**What the task requires:** Continue the article about Attorney General Barr's Notre Dame speech on religious liberty, picking up after its last paragraph.

**Extract to read:**

◇ ◇ ◇ ◇ ◇ ◇ ◇

Leftists attack Attorney General Barr for denouncing 'militant secularists' in Notre Dame speech

October 16, 2019 (LifeSiteNews) -- U.S. Attorney General William Barr delivered forceful remarks at the University of Notre Dame on Friday regarding the defense of religious liberty against "militant secularists," for which a chorus of left-wing media voices have denounced him.

"From the Founding Era onward, there was strong consensus about the centrality of religious liberty in the United States," Barr said in his speech. "The imperative of protecting religious freedom was not just a nod in the direction of piety. It reflects the Framers' belief that religion was indispensable to sustaining our free system of government."

"By and large, the Founding generation's view of human nature was drawn from the Classical Christian tradition," he explained. "These practical Statesmen understood that individuals, while having the potential for great good, also had the capacity for great evil. Men are subject to powerful passions and appetites, and, if unrestrained, are capable of ruthlessly riding roughshod over their neighbors and the community at large."

"No society can exist without some means for restraining individual rapacity," Barr continued, with the Founders' chosen means being a "social order" whose values "flow from a transcendent Supreme Being," rather than the "coercive power of government."

He argued that those values helped America to become an unparalleled force for liberty and human progress, but are now at risk from the "steady erosion of our traditional Judeo-Christian moral system and a comprehensive effort to drive it from the public square" by "militant secularists."

"By any honest assessment, the consequences of this moral upheaval have been grim," Barr lamented. "Virtually every measure of social pathology" -- out-of-wedlock births, substance abuse, depression and mental illness, suicide, and more -- "continues to gain ground."

◇ ◇ ◇ ◇ ◇ ◇ ◇

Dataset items
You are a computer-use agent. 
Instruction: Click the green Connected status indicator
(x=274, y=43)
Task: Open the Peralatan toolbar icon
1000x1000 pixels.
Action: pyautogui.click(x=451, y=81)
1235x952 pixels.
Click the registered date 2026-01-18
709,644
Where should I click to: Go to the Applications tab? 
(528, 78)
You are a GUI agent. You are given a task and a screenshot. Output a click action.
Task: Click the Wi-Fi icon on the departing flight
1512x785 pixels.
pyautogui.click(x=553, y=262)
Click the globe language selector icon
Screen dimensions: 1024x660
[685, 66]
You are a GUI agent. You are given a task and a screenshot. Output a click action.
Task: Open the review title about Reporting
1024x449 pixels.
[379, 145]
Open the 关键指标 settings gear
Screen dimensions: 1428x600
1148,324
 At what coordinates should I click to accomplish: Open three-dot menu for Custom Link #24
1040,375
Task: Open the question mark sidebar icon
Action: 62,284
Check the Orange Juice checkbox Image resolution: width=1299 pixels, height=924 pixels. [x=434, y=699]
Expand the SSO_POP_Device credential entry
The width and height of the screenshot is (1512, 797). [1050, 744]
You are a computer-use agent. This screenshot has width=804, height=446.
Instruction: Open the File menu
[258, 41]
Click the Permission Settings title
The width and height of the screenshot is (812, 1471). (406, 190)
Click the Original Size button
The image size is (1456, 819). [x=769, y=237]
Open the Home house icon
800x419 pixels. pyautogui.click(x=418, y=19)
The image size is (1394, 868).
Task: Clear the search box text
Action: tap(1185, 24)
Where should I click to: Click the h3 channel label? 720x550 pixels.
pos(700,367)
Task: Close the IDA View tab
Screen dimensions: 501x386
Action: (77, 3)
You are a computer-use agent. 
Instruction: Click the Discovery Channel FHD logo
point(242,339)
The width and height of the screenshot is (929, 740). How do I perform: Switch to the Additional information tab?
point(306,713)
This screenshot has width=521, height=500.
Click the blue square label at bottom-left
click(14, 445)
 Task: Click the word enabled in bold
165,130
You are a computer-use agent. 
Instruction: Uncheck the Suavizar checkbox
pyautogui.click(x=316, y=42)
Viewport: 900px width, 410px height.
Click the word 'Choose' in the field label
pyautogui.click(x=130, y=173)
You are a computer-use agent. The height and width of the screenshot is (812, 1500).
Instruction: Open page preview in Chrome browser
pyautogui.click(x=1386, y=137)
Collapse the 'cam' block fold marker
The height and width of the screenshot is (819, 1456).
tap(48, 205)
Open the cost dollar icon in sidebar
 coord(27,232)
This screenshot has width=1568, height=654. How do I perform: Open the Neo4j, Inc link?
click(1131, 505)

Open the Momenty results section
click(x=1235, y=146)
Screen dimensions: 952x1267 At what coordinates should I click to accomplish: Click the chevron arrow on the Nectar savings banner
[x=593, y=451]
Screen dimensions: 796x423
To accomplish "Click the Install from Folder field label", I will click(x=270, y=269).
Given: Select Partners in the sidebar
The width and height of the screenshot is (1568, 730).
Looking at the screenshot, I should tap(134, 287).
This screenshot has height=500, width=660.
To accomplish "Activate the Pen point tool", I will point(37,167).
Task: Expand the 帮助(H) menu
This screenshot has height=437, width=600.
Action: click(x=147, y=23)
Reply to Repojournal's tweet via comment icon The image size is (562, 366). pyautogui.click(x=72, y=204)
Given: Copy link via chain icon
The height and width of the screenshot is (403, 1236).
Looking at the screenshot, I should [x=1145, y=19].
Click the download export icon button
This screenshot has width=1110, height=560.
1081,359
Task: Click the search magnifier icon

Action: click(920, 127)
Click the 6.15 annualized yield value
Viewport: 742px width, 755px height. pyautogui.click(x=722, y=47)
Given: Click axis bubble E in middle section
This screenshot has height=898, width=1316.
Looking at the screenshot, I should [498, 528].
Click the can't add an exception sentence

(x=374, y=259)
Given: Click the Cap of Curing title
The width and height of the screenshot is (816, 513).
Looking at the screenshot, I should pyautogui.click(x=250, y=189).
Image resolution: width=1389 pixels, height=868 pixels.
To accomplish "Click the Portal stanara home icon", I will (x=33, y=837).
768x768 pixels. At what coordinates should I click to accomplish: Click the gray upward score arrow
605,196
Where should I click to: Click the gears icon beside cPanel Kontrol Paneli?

◇ ◇ ◇ ◇ ◇ ◇ ◇

**Result:**
The secularization of America "is not decay; it is organized destruction," Barr charged. "Secularists, and their allies among the 'progressives,' have marshalled all the force of mass communications, popular culture, the entertainment industry, and academia in an unremitting assault on religion and traditional values. These instruments are used not only to affirmatively promote secular orthodoxy, but also drown out and silence opposing voices, and to attack viciously and hold up to ridicule any dissenters."

This, in turn, has transformed the state from safeguarding liberty to "mitigate the social costs of personal misconduct and irresponsibility," he said. "So the reaction to growing illegitimacy is not sexual responsibility, but abortion. The reaction to drug addiction is safe injection sites. The solution to the breakdown of the family is for the State to set itself up as the ersatz husband for single mothers and the ersatz father to their children."

Despite this grim picture, Barr told the audience there is "hope for moral renewal in our country," but it will take challenging work, and concerned Americans "cannot sit back and just hope the pendulum is going to swing back toward sanity."

He called for "greater emphasis on the moral education of our children" to instill the next generation with "our faith and values in full vigor," which also requires a "resurgence of Catholic education" and "more generally religiously affiliated schools," as well as more vigilance and involvement against efforts to "drive religious viewpoints from the public square and to impinge upon the free exercise of our faith.

"I can assure you that, as long as I am Attorney General, the Department of Justice will be at the forefront of this effort -- ready to fight for the most cherished of our liberties -- the freedom to live according to our faith," Barr pledged.

Various left-wing media figures attacked Barr for his speech, from the New York Times' Paul Krugman claiming Barr was trying to enlist God as "Trump's co-conspirator" to the Washington Post's Catherine Rampell writing that Barr's speech (which was based on the Founders' view of the relationship between faith and civil society) "appeared to be a tacit endorsement of theocracy." Activists estimated in the "dozens" gathered on campus Friday to protest the speech.

Notre Dame's student newspaper The Observer quoted one law student in attendance as finding Barr's speech "bizarre" and supposedly inconsistent with the First Amendment, and another who thought Barr "did a really great job," particularly in articulating his "insight into the idea of self-governance and how that plays a role in how we view responsibility and moral accountability."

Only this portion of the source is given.